■ Selected extract ■
The man whose name is synonymous with the kinetic attraction he erected on the Midway Plaisance of the 1893 World’s Fair died of typhoid fever on November 22, 1896, at Mercy Hospital in Pittsburgh. Though now unforgettably linked to his engineering marvel, the name of George Washington Gale Ferris Jr. was unfamiliar to many fairgoers who walked by the great wheel, as shown in this story published in the October 29, 1893, issue of the Chicago Daily Tribune.


Persist in Calling It the Paris Wheel.

■ Task prompt ■
Can you pick up the Ferris wheel article after its last line and write how it goes on?

■ Information shown ■
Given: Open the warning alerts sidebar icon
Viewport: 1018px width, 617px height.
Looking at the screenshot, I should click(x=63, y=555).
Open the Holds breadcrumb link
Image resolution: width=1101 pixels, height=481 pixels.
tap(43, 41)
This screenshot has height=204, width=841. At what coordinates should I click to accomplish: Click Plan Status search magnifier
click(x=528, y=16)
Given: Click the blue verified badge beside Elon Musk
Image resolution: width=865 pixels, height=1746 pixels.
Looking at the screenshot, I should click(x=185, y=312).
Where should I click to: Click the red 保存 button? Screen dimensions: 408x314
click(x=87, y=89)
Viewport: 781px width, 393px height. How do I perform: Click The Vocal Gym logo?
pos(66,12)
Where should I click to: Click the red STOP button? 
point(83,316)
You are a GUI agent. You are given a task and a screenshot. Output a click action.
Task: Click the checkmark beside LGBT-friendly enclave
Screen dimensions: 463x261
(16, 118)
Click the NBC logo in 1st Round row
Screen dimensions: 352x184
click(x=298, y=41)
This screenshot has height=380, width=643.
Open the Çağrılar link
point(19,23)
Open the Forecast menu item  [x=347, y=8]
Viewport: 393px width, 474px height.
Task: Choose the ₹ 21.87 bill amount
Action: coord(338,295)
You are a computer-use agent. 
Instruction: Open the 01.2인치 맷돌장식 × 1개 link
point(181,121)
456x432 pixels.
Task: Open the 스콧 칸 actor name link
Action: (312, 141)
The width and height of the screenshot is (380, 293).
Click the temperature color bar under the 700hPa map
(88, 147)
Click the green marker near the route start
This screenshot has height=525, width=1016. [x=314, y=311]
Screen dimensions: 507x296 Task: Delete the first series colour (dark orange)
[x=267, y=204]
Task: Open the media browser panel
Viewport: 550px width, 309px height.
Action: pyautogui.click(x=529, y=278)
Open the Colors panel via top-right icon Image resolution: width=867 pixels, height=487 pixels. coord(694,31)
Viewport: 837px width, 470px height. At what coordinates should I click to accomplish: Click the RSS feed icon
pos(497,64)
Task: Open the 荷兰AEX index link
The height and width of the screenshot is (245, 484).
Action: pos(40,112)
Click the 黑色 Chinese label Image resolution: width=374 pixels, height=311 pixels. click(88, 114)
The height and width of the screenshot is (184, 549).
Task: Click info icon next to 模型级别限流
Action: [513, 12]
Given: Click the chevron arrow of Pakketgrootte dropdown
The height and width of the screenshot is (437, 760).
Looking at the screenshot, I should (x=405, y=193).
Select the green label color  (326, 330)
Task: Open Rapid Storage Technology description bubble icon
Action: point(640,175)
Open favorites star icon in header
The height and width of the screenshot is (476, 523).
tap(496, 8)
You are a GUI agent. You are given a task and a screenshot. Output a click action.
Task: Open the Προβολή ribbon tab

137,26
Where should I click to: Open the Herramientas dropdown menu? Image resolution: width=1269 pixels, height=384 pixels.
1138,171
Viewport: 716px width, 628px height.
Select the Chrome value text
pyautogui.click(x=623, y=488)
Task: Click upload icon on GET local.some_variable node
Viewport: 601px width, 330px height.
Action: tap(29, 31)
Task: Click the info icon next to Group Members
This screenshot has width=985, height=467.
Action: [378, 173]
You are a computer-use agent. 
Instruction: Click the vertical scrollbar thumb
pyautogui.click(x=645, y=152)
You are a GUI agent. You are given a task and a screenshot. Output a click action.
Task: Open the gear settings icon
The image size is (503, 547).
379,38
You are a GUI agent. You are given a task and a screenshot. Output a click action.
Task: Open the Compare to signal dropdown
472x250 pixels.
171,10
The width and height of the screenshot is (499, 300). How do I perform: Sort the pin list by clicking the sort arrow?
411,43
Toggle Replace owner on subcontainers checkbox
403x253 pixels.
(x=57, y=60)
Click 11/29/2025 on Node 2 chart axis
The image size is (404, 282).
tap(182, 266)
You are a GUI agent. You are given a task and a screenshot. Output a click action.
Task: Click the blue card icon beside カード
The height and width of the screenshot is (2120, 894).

■ Task response ■
“Strange as it may seem,” said one of the guides at the Ferris Wheel, “the man who conceived this work and superintended its construction will in thousands of cases never receive any credit for it. You know the penchant many people have for misnomer. I suppose I have heard at least 10,000 people ask me as they stood here how this wheel took in Paris. At first I was at a loss to understand it, but soon learned that they understood this to be the ‘Paris’ wheel. We have certainly done our part in having the man who conceived this receive the credit so far as his name is concerned, but there isn’t a day that people do not come in and ask about the ‘Paris’ wheel. I undertook to enlighten a kind looking old man about it, but he seemed to think I was trying to play a confidence game on him. He said to me finally, ‘I’m looking for the Paris wheel. That’s what, my son told me it was, and you can’t fool me with this windmill trap here,’ and he passed on refusing to come in.”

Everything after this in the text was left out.